▶ **PROVIDED RECORDS**
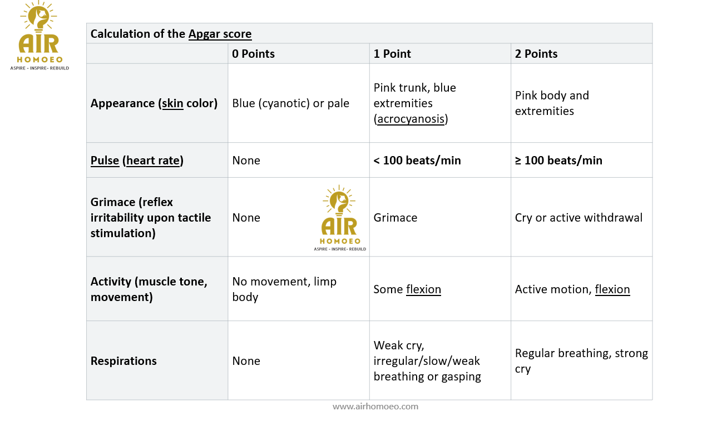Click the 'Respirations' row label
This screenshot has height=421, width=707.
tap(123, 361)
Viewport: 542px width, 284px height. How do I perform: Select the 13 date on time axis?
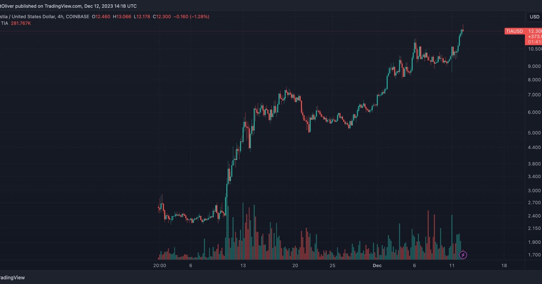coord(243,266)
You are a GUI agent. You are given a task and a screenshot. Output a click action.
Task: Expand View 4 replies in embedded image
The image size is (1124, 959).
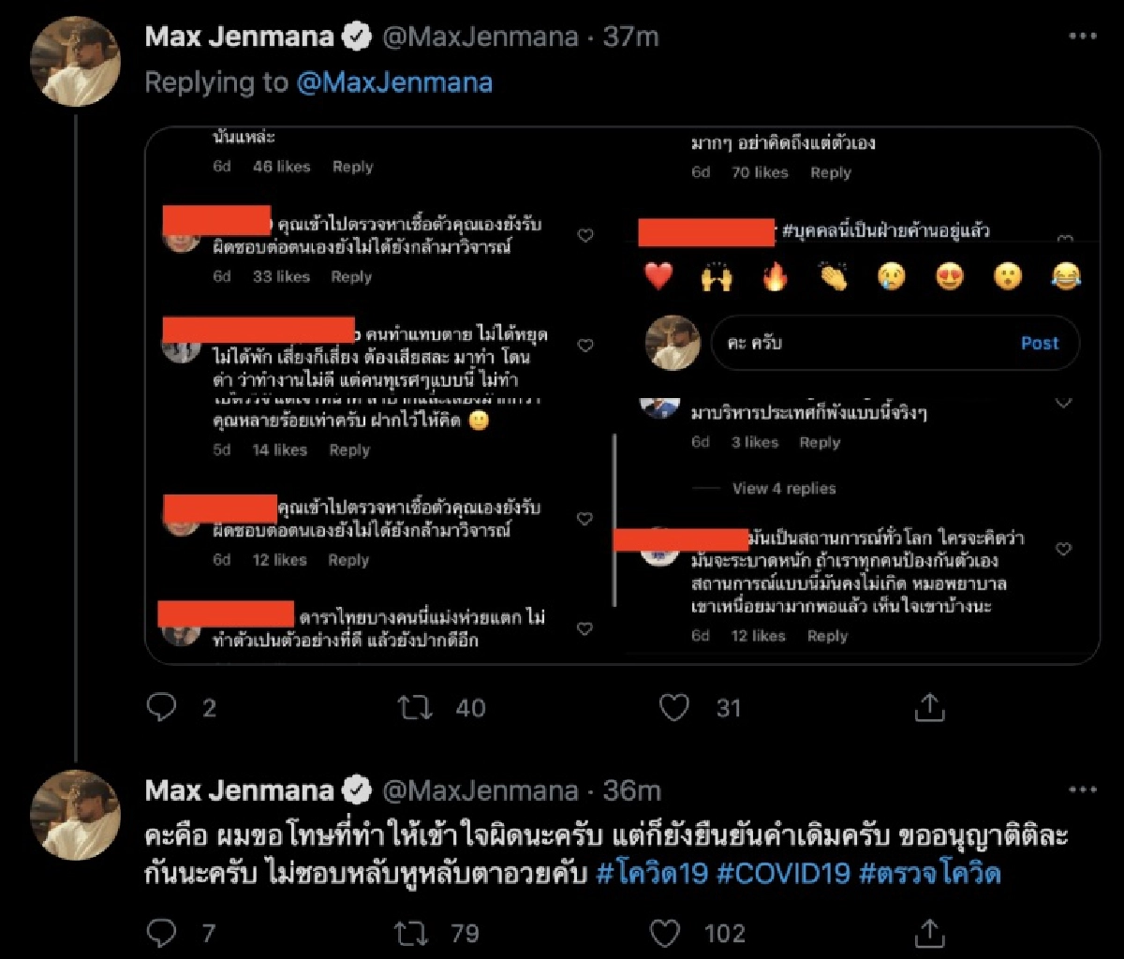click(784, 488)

--

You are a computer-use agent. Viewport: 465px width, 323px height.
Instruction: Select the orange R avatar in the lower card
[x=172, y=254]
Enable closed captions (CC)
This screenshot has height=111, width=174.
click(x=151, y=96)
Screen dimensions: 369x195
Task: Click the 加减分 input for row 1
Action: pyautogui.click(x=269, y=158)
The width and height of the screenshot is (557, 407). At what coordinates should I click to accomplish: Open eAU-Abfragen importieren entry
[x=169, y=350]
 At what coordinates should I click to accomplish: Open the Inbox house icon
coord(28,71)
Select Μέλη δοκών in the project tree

--

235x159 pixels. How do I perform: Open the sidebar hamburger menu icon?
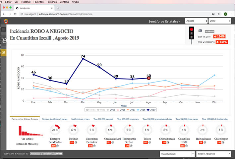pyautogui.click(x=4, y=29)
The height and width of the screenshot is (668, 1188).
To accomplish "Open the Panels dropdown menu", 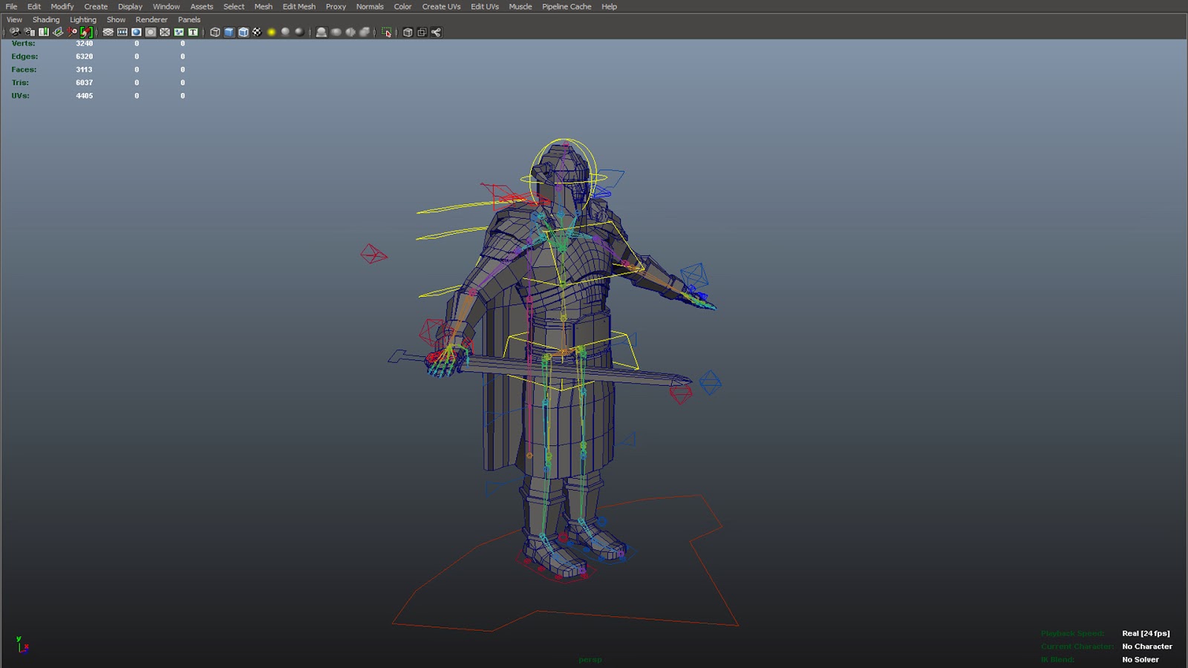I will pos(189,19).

▶ **PROBLEM TO WORK ON**
In the entries above, find each line with the word "agent" and copy it.

▶ **EXERCISE ANSWER**
You are a GUI agent. You are given a task and a screenshot. Output a click action.
You are a computer-use agent. Viewport: 465px width, 323px height.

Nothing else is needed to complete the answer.